Sim, ele sorriu e ela gostou. Não deveria gostar porque aquilo era antiético. Ele era seu paciente e como tal deveria tratá-lo e não permitir que ele flertasse com ela assim tão explicitamente no primeiro dia que o conhecera; não que em outros dias ela fosse achar menos errado. Já havia terminado com ele há vários minutos e deveria ter ido embora. Balançou a cabeça com discrição ouvindo ele prosseguir.

– Posso te pedir uma coisa? - o tom era firme.

– Claro. Se eu puder fazer algo por você.

– Se eu melhorar... - ela queria dizer que ele melhoraria, mas continuou ouvindo - Você sai comigo?

– Como é? - ela sorriu arqueando as sobrancelhas muito mais impressionada com a sua própria surpresa que com a ousadia dele.

– Não entenda mal, mas eu nunca... tive um encontro. Provavelmente, quando eu melhorar vou poder sair, mas sei que enquanto não tiver um doador, terei de voltar sempre, isso se não morrer de uma vez...

– Não fale assim, Rony - interrompeu e ele refez a justificativa.

– Certo. Nunca saí, de fato, com ninguém. Na escola as garotas sempre tinham pena de mim, não entendiam realmente o que acontecia comigo e quando se aproximavam, era só pra falar asneiras ou porque meu irmão pedia por uma caridade.

– Estar ao seu lado não é uma caridade, Rony, não pense assim.

– A verdade é que eu sei que você entende o que se passa comigo, e pode até sentir pena de mim se quiser, mas eu queria muito ter um encontro um dia, e se fosse com você, seria muito bom.

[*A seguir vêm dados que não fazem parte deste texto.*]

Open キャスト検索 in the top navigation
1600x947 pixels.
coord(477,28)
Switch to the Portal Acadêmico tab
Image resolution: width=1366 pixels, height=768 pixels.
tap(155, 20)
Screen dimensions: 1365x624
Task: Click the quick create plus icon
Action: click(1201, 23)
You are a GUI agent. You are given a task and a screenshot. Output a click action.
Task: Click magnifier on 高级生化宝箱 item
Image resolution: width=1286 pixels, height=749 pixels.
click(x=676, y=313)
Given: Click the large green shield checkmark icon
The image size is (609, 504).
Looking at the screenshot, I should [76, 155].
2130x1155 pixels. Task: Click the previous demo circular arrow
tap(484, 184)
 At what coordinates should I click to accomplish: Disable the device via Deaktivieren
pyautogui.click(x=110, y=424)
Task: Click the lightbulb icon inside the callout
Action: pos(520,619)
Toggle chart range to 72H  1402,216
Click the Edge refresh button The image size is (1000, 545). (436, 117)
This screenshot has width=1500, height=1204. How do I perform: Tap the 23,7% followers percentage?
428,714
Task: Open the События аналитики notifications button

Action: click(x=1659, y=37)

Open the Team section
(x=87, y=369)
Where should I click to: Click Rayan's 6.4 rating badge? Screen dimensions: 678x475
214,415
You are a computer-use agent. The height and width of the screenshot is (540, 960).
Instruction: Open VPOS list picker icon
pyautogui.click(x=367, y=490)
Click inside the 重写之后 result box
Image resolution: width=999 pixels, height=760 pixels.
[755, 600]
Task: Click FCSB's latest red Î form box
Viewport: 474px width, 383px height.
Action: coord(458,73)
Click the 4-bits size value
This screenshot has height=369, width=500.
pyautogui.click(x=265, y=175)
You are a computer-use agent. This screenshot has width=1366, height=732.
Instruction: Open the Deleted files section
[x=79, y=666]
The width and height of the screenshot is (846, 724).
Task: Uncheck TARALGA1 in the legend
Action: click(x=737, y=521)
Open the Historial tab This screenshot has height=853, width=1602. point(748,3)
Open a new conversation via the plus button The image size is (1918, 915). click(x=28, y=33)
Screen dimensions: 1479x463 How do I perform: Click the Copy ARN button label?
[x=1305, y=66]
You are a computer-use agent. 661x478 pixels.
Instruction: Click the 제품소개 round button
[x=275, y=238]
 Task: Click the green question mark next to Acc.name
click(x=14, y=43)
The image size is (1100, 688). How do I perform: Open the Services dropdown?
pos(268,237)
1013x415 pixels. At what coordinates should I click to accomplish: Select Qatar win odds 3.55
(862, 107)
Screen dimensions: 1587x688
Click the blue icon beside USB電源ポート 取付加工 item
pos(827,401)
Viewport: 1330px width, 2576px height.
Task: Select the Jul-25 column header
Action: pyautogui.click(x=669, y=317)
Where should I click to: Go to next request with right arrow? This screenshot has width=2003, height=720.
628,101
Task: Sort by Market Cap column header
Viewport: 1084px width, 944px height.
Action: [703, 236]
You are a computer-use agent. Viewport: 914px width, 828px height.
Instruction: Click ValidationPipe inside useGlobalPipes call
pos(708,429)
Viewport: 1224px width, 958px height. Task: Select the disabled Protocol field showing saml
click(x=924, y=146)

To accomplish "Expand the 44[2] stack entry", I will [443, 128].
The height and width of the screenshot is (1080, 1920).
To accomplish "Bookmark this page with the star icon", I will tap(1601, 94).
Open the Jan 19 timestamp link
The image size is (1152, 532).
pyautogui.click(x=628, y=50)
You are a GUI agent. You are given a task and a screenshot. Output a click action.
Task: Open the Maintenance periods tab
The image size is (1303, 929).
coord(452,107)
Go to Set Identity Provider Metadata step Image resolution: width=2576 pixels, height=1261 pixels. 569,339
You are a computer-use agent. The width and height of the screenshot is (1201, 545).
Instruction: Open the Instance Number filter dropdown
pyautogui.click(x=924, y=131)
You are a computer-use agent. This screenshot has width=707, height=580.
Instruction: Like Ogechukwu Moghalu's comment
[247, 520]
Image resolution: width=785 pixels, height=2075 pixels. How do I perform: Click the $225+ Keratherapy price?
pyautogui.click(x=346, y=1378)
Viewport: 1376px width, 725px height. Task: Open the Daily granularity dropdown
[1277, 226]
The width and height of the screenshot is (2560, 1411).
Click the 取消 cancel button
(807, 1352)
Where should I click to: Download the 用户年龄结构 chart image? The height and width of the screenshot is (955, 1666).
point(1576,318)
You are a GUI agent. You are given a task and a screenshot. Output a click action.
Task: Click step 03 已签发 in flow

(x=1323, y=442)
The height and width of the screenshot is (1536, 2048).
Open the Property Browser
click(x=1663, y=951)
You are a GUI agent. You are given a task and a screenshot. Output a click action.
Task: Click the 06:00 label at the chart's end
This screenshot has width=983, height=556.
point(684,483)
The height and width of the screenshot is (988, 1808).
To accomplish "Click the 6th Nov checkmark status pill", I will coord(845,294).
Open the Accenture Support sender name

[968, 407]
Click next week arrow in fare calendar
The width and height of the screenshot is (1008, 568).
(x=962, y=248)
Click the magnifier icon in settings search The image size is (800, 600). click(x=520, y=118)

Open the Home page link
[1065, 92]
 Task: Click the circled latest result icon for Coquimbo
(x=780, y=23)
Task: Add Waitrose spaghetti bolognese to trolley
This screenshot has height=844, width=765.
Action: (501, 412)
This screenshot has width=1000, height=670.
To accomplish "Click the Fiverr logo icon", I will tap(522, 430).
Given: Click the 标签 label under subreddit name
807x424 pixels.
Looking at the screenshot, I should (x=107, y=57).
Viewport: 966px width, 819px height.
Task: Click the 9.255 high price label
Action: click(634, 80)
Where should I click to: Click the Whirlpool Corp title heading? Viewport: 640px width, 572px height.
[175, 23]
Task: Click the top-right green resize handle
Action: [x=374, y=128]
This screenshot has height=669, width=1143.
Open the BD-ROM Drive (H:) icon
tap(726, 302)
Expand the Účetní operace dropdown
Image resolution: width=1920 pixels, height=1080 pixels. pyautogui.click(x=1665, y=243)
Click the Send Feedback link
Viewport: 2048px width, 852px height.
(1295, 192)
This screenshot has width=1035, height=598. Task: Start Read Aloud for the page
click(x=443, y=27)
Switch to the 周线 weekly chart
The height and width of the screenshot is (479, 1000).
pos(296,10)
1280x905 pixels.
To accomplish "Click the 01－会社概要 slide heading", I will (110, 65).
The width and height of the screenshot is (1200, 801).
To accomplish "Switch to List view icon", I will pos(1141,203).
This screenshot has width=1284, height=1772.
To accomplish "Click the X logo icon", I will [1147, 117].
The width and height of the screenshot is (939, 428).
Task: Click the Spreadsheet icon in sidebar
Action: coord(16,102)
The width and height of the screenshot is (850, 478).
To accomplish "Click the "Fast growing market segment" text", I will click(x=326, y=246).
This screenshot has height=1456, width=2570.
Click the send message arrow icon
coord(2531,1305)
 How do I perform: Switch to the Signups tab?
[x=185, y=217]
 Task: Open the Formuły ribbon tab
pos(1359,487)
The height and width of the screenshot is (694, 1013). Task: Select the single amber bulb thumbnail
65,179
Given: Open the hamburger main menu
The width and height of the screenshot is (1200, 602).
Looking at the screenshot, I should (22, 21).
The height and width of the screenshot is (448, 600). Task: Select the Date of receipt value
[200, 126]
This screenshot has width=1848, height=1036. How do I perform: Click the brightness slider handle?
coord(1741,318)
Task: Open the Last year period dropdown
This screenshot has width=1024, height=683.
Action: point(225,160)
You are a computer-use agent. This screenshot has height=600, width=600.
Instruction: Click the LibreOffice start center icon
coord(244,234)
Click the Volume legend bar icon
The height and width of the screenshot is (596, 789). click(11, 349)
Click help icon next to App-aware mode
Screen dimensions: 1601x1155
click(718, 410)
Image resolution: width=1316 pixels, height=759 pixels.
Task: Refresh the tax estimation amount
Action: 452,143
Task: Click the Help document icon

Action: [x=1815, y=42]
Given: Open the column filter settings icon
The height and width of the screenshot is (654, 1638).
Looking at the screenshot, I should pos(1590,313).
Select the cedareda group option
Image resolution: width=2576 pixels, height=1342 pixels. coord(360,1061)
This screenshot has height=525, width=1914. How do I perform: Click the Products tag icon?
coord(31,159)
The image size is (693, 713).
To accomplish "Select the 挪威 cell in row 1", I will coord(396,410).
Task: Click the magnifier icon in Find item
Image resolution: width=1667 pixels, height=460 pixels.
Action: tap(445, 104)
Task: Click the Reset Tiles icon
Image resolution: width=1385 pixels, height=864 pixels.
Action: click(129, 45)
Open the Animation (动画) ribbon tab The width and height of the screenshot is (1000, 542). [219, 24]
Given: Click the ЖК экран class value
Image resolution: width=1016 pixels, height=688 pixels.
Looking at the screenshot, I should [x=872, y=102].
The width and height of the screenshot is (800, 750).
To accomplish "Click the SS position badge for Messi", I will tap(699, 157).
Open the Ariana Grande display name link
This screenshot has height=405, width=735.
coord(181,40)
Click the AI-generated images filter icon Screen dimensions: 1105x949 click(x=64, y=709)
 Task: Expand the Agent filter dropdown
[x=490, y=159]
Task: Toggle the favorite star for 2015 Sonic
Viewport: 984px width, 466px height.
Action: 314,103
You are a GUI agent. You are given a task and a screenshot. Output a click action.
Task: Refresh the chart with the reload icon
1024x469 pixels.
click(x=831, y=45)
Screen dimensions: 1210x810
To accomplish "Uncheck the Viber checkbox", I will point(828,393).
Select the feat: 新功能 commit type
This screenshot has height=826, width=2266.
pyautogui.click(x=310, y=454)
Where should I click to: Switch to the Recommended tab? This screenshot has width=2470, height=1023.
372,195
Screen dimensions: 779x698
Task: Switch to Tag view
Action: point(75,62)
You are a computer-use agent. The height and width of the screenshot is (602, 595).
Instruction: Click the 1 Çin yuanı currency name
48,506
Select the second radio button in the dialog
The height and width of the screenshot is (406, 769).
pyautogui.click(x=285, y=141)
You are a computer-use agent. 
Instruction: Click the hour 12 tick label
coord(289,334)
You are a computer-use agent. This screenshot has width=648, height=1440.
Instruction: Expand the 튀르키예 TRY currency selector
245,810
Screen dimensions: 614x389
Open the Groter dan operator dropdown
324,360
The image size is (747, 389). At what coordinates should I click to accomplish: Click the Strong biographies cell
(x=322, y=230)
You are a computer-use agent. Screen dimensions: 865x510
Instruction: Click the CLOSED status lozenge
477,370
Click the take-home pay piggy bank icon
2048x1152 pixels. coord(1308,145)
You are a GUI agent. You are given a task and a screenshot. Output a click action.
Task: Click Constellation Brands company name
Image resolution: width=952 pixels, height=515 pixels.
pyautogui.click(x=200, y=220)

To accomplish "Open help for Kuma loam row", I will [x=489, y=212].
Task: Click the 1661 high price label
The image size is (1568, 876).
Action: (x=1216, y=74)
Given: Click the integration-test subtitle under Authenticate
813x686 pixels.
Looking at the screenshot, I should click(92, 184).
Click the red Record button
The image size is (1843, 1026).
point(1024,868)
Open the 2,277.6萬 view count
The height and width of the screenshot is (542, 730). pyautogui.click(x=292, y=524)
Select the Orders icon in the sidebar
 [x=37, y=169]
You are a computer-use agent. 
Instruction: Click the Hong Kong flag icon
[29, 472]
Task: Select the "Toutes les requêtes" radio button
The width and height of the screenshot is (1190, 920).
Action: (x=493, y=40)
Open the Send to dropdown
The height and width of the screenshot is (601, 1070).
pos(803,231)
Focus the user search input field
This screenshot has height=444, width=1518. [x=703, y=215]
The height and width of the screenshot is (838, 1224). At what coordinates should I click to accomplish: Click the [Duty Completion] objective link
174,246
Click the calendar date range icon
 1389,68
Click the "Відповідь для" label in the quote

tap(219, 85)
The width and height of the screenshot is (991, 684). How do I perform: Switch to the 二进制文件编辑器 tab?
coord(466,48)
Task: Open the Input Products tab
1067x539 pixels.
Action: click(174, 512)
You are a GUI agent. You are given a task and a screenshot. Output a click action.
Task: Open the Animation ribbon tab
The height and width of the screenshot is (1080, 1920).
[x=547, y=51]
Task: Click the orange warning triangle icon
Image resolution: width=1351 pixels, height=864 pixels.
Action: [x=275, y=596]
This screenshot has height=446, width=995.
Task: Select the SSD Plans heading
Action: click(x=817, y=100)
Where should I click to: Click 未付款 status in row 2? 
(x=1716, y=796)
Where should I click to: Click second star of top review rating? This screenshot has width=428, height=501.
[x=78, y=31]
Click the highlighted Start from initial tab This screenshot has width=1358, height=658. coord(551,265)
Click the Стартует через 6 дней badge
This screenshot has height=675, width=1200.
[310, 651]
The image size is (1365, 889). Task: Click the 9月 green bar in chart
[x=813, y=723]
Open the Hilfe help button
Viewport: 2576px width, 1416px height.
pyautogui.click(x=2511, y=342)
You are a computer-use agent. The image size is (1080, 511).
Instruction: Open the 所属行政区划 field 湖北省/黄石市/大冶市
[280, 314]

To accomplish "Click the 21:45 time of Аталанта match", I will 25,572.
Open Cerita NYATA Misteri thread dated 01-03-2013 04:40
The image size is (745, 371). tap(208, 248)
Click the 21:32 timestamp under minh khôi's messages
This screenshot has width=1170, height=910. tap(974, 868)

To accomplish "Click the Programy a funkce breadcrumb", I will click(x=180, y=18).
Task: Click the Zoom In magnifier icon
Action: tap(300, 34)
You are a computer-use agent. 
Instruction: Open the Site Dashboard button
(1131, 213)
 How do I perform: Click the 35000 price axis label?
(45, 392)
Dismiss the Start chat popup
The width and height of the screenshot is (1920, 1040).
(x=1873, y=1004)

– Acho que passei uma quantidade muito grande de antibióticos pra você – ela sorria.

– Então... acho que isso é um não. - ele não parecia triste nem ofendido, mas a olhava.

– Quando você receber alta, você estará tão feliz em sair daqui e não precisar mais voltar que nem mesmo vai se lembrar de que eu existo – ela falou brincalhona.

– Sim, eu estarei imensamente feliz em não precisar voltar aqui - ele a observou - mas dificilmente esquecerei a cor de seus olhos.